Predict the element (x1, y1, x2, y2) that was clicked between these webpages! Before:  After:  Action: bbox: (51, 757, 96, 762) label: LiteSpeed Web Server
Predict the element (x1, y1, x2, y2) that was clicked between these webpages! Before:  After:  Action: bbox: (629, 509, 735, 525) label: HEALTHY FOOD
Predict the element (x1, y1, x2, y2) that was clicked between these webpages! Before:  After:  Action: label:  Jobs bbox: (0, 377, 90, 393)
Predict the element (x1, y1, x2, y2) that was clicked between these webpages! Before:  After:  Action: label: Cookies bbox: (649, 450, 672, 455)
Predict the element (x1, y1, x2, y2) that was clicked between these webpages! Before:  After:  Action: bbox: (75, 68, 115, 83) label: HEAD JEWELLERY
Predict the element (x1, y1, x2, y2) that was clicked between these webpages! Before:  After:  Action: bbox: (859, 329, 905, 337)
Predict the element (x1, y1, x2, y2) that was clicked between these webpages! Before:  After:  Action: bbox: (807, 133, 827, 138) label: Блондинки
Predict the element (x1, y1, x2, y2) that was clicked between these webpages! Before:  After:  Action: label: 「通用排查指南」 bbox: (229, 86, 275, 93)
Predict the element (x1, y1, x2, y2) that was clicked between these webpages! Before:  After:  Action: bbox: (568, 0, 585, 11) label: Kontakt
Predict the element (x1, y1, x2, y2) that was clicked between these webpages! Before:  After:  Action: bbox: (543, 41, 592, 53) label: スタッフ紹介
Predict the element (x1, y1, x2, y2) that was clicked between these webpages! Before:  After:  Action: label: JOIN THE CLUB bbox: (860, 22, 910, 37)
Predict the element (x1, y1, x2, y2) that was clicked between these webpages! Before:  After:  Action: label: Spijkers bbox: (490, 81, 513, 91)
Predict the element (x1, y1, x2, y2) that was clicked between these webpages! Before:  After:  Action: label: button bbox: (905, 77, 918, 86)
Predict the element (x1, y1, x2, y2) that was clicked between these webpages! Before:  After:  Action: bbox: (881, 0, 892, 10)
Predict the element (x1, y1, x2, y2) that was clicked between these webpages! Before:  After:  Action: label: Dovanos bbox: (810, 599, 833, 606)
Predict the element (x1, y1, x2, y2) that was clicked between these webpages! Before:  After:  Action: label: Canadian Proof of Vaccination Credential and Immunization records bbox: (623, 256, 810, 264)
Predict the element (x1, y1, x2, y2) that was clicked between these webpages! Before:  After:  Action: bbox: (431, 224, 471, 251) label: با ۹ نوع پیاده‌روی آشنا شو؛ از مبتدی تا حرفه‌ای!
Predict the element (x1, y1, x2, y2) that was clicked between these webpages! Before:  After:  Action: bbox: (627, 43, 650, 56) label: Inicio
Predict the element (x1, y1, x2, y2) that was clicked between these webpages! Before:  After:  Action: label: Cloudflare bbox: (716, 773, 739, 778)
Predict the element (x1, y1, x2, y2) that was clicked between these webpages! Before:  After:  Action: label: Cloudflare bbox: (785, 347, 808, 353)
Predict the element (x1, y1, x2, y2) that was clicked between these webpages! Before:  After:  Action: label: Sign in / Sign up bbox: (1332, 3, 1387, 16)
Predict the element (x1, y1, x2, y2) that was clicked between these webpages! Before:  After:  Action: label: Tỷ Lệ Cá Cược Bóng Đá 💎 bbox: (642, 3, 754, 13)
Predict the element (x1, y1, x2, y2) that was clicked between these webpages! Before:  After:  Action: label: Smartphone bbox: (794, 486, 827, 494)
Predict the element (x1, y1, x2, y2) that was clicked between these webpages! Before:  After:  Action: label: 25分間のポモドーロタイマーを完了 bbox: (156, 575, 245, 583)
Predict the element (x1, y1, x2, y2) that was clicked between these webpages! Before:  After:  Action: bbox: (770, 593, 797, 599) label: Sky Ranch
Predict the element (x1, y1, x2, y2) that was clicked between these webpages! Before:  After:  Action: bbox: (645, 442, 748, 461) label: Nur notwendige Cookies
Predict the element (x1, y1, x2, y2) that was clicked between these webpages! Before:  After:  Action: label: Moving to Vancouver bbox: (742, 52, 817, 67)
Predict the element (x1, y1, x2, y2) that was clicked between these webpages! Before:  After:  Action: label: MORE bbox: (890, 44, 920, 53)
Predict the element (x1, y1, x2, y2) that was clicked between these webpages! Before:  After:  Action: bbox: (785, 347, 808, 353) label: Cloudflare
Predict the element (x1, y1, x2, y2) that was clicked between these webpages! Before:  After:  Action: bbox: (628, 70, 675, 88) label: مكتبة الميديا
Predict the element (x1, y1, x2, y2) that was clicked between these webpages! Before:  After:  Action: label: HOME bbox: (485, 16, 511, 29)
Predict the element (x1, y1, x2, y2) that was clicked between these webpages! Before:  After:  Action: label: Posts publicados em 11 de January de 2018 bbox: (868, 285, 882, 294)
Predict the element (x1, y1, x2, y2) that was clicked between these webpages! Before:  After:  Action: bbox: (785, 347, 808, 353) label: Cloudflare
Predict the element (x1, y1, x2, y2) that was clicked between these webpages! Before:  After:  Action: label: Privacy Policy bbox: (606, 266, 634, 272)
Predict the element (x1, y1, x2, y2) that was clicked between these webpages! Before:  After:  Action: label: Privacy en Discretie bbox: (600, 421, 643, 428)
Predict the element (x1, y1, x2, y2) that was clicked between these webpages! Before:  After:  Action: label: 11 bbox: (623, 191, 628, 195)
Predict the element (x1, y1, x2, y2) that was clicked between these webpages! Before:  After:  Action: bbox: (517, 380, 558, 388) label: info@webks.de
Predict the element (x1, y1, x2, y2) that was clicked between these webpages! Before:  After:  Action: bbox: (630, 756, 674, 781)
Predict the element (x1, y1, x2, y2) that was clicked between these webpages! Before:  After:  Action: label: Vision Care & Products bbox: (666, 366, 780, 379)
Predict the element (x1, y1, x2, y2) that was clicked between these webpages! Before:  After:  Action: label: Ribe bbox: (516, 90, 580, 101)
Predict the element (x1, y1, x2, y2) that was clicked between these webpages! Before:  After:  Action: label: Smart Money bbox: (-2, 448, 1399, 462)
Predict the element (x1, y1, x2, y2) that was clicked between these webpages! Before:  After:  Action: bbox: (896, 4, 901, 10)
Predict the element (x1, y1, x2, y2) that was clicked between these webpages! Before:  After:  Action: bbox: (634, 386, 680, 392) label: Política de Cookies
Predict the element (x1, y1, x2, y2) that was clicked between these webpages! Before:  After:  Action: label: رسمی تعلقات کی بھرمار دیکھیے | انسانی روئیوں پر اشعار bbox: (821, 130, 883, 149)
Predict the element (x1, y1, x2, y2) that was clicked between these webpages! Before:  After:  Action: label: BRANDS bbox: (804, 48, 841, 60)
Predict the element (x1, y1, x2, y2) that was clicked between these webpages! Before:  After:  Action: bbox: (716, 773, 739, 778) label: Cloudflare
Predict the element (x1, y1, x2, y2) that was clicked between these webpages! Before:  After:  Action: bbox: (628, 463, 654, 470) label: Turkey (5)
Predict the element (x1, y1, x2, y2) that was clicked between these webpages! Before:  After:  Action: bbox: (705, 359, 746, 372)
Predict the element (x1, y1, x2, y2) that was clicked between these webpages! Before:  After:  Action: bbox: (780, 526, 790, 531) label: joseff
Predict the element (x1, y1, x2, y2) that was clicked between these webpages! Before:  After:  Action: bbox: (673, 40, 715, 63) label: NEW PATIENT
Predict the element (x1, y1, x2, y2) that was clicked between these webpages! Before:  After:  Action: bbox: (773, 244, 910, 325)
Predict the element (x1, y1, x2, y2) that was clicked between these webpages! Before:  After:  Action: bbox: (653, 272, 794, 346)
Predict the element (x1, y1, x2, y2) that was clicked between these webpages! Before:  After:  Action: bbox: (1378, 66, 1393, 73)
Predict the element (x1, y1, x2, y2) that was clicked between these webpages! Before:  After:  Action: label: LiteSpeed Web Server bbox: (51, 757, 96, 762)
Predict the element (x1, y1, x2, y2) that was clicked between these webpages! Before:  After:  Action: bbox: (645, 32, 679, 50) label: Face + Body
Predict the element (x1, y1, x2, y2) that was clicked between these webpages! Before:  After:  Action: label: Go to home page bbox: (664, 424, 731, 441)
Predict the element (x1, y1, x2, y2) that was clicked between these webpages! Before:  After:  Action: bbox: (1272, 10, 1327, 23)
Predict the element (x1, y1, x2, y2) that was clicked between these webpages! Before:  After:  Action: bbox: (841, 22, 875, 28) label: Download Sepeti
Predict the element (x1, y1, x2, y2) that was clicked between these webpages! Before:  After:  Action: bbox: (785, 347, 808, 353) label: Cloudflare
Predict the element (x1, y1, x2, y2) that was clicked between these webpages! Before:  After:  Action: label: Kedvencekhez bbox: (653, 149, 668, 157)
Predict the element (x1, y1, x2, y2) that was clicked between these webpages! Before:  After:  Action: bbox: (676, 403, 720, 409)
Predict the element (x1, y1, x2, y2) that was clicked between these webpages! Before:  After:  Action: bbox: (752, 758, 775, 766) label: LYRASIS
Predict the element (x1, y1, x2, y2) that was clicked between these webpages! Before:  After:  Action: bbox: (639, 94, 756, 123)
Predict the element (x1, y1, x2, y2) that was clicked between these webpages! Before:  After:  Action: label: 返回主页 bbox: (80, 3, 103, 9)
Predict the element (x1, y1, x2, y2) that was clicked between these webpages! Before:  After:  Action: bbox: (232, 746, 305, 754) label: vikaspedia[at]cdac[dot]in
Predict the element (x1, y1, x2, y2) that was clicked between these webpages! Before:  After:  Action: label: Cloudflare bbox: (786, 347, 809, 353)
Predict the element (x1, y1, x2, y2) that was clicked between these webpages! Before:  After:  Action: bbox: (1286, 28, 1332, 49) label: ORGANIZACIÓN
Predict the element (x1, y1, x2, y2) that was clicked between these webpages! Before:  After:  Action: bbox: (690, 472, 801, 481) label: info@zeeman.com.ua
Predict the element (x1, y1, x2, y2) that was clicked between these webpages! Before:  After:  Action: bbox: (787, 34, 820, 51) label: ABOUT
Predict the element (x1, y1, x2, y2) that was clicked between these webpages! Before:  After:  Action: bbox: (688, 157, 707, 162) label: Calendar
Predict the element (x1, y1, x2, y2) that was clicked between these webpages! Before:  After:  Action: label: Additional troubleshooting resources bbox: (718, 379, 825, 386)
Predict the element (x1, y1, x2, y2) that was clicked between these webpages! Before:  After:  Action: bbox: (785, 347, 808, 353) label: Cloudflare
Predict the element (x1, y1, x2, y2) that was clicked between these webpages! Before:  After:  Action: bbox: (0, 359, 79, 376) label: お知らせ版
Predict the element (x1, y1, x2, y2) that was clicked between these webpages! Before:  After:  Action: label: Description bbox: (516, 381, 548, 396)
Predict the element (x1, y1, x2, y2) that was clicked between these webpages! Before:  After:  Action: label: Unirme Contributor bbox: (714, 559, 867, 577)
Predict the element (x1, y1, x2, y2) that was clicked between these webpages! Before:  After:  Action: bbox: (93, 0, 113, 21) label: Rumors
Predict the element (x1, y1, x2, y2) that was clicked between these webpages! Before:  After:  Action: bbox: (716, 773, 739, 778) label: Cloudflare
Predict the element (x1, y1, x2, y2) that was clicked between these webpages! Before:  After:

What the task requires> Format the data lines between the one holding "Cloudflare bbox: (716, 773, 739, 778)" and the one holding "486, 827, 494)", inclusive, as a Markdown table with the columns Row and Entry. Number each line in Row, put its text in Entry, and omit any blank lines.

Expected output>
| Row | Entry |
|---|---|
| 1 | Predict the element (x1, y1, x2, y2) that was clicked between these webpages! Before:  After:  Action: label: Cloudflare bbox: (716, 773, 739, 778) |
| 2 | Predict the element (x1, y1, x2, y2) that was clicked between these webpages! Before:  After:  Action: label: Cloudflare bbox: (785, 347, 808, 353) |
| 3 | Predict the element (x1, y1, x2, y2) that was clicked between these webpages! Before:  After:  Action: label: Sign in / Sign up bbox: (1332, 3, 1387, 16) |
| 4 | Predict the element (x1, y1, x2, y2) that was clicked between these webpages! Before:  After:  Action: label: Tỷ Lệ Cá Cược Bóng Đá 💎 bbox: (642, 3, 754, 13) |
| 5 | Predict the element (x1, y1, x2, y2) that was clicked between these webpages! Before:  After:  Action: label: Smartphone bbox: (794, 486, 827, 494) |